Ah, shame. I think maybe you might just have to be very firm then that you want to keep that weekend free for friend related things but that you're happy for them to come the weekend before/after for a family celebration (assuming you are!) And definitely get DH to tell them as they're not your parents so you shouldn't have to have the difficult conversations!

chesterincourt · 13/09/2010 12:15

Re: difficult conversations - if only it were that easy! I'm not sure how I got into the position of being first point of communication between our family and in-laws (but suspect it was cunning manoeuvering on part of dh)

OP posts:
Dartsbeginsagainsoon · 13/09/2010 12:51

Then I suggest it's time your DH stood up and helped with the communication, they're his parents after all.

AttilaTheMeerkat · 13/09/2010 13:00

chester

Your DH is going to have to bite the bullet and talk directly to his parents. You and he must also present a united front to these people and stand firm.

You are not being mean to not have them over on your DDs birthday for 4 days. Your DD is also becoming fed up with them as well!.

If they do indeed mean "nothing but well" they would not be so quick to take offense and would be more reasonable anyway. My guess too is either one or both of them are quite domineering anyway and that is is "their" way or "no" way.

tb · 13/09/2010 13:36

How about saying thst dd has asked go to somewhere like centre parcs for her next birthday? Then you could invite them for a weekend either before or after, as someone else has suggested.

Danthe4th · 13/09/2010 13:44

Can't you pick either the weekend before or after for the grandparents visit and then have a special one with your daughter, I would also go with the center parcs suggestion.
You could also tell the grandparents that you are planning a surprise weekend away and tell them the weekend that they can come to have another party, but just the weekend.
Tell your daughter she's very lucky she will have 2 birthday weekends!!

giveitago · 13/09/2010 14:56

Can't you have them for a short stay the weekend before or after? Just say you have plans and won't be around. They can come the following weekend.

Habits and patterns are hard to break. Also you dh should be tackling them.

2rebecca · 13/09/2010 15:04

Agree get husband to talk to them. I think alot of women have more problems with their inlaws than they need to have because they tackle them on difficult issues rather than making their husbands do it.
I agree that as she is getting older the end of extended family birthdays is natural and would get your husband to put that to them and suggest they came a different "weekend".
There is no reason this should cause offence.

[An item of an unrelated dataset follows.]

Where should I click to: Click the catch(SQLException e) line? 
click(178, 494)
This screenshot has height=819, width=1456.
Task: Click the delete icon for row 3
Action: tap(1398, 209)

If it does it's them not you and I wouldn't worry about it.
I think any regular arrangement re birthdays/ xmases, weekend visits etc are best avoided with relatives unless you want to be following the same pattern for the rest of your life.

chesterincourt · 13/09/2010 17:04

Thanks for all the ideas. Have to say it's not the first time we've had problems with regular family arrangements. The school nativity play was another one it took ages to break and required someone else visiting that weekend and using the spare room (as per some suggestions here). Ah hindsight - a wonderful thing!

OP posts:
2rebecca · 13/09/2010 18:40

My kids only had 2 nativity plays each thankfully. Only 1 parent could make it due to work.

diddl · 13/09/2010 18:48

Oh heavens-your poor daughter!

Has she never had a party of just friends?

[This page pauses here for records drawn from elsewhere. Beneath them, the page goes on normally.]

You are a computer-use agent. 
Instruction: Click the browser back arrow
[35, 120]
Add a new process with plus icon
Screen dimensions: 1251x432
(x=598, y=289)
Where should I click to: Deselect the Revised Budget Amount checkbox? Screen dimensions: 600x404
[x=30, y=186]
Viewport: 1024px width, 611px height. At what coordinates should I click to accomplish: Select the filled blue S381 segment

Can these people not remember that their children´s parties didn´t consist of just parents & GPs?

I agree with them coming the weekend before/after.

Tell them she is doing something with friends.

2rebecca · 13/09/2010 18:51

The inlaws are maybe Archers fans. I'm always amazed that none of the kids in the Archers have friends only parties. They always have extended family dos involving all the cast members, and definitely grandparents (but only if the grandparent is an Archer)!